Answer: (a) The graph for `φ=0` is a cardioid opening to the right. Its widest point is on the positive x-axis, and its "cusp" (the pointy part) is at the origin (the center).
(b) The graph for `φ=π/4` is the same cardioid, but it's rotated clockwise by `π/4` (which is 45 degrees). Its widest point is along the line `θ=π/4`.
(c) The graph for `φ=π/2` is the same cardioid, rotated clockwise by `π/2` (which is 90 degrees). Its widest point is along the positive y-axis.

Effect of the angle `φ`: The angle `φ` rotates the entire cardioid. A positive `φ` value makes the cardioid spin clockwise by that amount.

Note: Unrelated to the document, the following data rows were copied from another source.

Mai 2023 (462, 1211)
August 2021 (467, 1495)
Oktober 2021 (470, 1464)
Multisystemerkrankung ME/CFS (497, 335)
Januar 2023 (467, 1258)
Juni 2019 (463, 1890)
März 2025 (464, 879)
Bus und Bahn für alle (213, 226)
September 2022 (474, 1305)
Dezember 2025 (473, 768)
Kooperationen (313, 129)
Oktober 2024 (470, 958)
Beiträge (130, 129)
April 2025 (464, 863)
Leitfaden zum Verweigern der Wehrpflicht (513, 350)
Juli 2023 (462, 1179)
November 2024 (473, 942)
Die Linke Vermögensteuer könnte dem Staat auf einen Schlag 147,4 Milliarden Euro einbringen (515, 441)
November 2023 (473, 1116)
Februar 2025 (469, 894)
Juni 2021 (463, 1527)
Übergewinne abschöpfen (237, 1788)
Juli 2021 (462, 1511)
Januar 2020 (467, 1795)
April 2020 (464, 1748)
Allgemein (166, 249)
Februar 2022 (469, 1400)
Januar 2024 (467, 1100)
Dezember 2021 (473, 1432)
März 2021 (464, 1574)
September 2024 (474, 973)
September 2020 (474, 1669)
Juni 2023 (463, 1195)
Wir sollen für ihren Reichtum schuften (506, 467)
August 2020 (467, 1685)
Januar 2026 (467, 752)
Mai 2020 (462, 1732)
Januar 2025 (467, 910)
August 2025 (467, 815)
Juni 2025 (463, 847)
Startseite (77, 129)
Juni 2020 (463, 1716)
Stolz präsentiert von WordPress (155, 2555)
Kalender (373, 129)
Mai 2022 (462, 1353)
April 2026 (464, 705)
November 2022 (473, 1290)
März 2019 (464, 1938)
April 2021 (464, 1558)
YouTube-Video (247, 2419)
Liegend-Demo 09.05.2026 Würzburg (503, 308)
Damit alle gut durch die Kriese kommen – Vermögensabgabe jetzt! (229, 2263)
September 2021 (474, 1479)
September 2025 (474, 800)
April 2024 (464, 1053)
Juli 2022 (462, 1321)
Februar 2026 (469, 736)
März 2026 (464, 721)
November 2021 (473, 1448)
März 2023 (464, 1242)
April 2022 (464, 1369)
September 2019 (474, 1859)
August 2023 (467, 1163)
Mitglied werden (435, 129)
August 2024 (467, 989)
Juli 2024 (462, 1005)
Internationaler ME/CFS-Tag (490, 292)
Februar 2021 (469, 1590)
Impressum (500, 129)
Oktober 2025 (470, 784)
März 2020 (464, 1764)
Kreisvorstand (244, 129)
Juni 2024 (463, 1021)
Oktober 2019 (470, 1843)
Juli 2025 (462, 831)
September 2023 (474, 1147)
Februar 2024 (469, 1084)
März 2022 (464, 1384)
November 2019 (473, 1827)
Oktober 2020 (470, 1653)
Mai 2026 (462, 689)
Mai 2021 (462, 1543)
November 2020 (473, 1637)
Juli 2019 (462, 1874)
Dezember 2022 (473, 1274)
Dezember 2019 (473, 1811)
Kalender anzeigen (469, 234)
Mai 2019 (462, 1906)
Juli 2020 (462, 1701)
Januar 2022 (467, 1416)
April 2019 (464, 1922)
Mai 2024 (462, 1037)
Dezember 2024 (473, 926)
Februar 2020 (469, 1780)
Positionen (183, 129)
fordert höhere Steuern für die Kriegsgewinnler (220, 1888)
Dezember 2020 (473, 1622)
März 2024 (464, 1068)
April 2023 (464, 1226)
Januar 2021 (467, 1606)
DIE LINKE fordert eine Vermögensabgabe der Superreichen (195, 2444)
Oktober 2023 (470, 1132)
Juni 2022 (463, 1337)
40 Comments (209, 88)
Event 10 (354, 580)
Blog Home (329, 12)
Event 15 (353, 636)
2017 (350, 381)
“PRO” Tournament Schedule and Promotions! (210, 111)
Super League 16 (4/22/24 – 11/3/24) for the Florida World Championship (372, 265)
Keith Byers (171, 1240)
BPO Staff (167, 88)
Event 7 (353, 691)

Equation as a function of `sin θ` for part (c): `r = 6(1 + sin θ)` Explain
This is a question about polar equations, specifically cardioids, and how they move when we change parts of the equation . The solving step is:

First, let's understand the main shape. The equation `r = a(1 + cos θ)` always makes a heart-shaped curve called a cardioid that opens up towards the right. Here, `a` is 6, so it's a specific size of cardioid.

For **(a) φ = 0**:
Our equation becomes `r = 6[1 + cos(θ - 0)]`, which is just `r = 6(1 + cos θ)`.
When `θ` is 0 degrees (pointing right), `cos θ` is 1, so `r = 6(1+1) = 12`. This is the farthest point to the right.
When `θ` is 180 degrees (pointing left), `cos θ` is -1, so `r = 6(1-1) = 0`. This is the pointy part (cusp) at the very center.
So, this is a cardioid opening to the right.

For **(b) φ = π/4**:
The equation is `r = 6[1 + cos(θ - π/4)]`.
Think about what `(θ - π/4)` does. If `θ` was 0 before for the widest part, now `(θ - π/4)` needs to be 0 for the widest part. This means `θ` itself must be `π/4`.
So, the cardioid has spun clockwise by `π/4` (45 degrees) from its original position. Now its widest part points along the 45-degree line.

For **(c) φ = π/2**:
The equation is `r = 6[1 + cos(θ - π/2)]`.
Following the same idea, for the widest part, `(θ - π/2)` needs to be 0, which means `θ` must be `π/2`.
This means the cardioid has spun clockwise by `π/2` (90 degrees) from its original position. Now its widest part points straight up, along the positive y-axis.

**Describing the effect of the angle φ:**
From what we've seen, changing `φ` simply rotates the cardioid. If `φ` is a positive number, the cardioid spins clockwise by that amount.

**Writing the equation as a function of sin θ for part (c):**
We have `r = 6[1 + cos(θ - π/2)]`.
There's a neat trick in trigonometry: `cos(something - 90 degrees)` is the same as `sin(something)`.
So, `cos(θ - π/2)` is equal to `sin θ`.
Let's plug that in:
`r = 6(1 + sin θ)`.
This new equation makes sense because `r = a(1 + sin θ)` is known to be a cardioid that opens straight up, which is exactly what we saw when we rotated the original cardioid by 90 degrees clockwise!